There is no reason for China’s production growth to continue to dominate its own economy despite evidence of demand collapse. This obsession with supply side growth to maintain domestic employment is having the perverse effect of cutting back on workers’ earnings since excess supplies could no longer find new markets offshore. Heavy price discounting has been hurting China’s automakers. Thus, there should be low tolerance for trade deficits when it comes to trade with China. Arguing about free trade with regards the U.S.-China contest, along the vein of the old Bretton Woods system and institutions, completely misses the point. That world is gone, not because it is undesirable but because it’s been too corrupted.
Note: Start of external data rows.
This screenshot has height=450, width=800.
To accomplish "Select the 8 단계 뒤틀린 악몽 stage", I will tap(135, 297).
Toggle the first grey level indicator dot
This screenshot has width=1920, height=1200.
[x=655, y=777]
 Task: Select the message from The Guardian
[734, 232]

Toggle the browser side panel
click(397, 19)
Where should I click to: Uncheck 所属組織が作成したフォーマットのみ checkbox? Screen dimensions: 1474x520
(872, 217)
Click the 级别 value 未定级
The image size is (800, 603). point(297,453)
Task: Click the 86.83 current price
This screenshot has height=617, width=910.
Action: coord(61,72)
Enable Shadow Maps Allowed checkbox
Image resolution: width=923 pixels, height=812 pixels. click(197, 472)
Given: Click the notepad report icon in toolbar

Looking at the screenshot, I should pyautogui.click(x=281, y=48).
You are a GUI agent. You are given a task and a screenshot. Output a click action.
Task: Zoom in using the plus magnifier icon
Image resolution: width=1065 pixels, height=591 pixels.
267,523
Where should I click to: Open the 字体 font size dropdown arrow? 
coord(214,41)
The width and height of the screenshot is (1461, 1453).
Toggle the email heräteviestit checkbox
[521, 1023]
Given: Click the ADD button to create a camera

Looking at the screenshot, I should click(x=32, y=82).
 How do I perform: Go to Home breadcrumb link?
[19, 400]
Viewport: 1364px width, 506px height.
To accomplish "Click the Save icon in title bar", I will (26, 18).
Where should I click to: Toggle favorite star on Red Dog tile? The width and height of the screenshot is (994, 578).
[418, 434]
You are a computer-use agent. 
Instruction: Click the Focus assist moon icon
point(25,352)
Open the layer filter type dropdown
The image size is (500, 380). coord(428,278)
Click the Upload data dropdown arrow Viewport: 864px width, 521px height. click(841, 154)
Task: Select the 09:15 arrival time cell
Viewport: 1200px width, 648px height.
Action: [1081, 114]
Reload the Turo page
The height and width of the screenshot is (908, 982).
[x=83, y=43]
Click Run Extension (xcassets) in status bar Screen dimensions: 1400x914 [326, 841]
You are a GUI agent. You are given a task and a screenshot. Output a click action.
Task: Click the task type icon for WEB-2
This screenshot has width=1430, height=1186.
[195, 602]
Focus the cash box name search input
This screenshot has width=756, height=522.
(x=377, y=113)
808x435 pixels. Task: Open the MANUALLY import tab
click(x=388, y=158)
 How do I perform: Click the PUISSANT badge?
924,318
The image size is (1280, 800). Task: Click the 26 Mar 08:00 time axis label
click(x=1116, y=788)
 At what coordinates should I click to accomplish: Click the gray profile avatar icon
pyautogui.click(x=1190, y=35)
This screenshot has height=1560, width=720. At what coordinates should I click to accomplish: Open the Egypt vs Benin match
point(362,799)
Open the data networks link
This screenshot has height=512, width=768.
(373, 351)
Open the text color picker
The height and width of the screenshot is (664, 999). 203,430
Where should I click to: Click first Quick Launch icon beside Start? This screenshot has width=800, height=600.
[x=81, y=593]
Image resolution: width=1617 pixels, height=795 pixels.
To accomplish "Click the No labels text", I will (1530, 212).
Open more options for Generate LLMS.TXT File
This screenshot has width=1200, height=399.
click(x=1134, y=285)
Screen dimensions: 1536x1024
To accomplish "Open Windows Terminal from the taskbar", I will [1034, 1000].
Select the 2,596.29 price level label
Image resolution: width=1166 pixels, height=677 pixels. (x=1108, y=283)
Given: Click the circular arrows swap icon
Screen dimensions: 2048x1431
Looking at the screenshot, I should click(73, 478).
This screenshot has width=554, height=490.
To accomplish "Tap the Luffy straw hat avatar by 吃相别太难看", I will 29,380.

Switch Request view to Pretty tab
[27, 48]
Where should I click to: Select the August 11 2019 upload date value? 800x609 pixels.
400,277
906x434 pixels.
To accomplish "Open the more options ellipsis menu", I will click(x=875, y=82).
China’s excess production capacity looking for a home will keep putting pressure on the CCP government to pump subsidies into its export sector including EV. Western markets will be pressed to put up even higher barriers against Chinese goods. The E.U.’s declaration of anti-dumping tariffs against Chinese EVs will need to be jacked up again due to price cuts in China. While waiting for foreign markets to decide on tariffs, Beijing has continued to order EVs to help sustain employment, which has led to dumping of brand-new EVs in car graveyards around the country or at sea during transit to blocked-off export markets.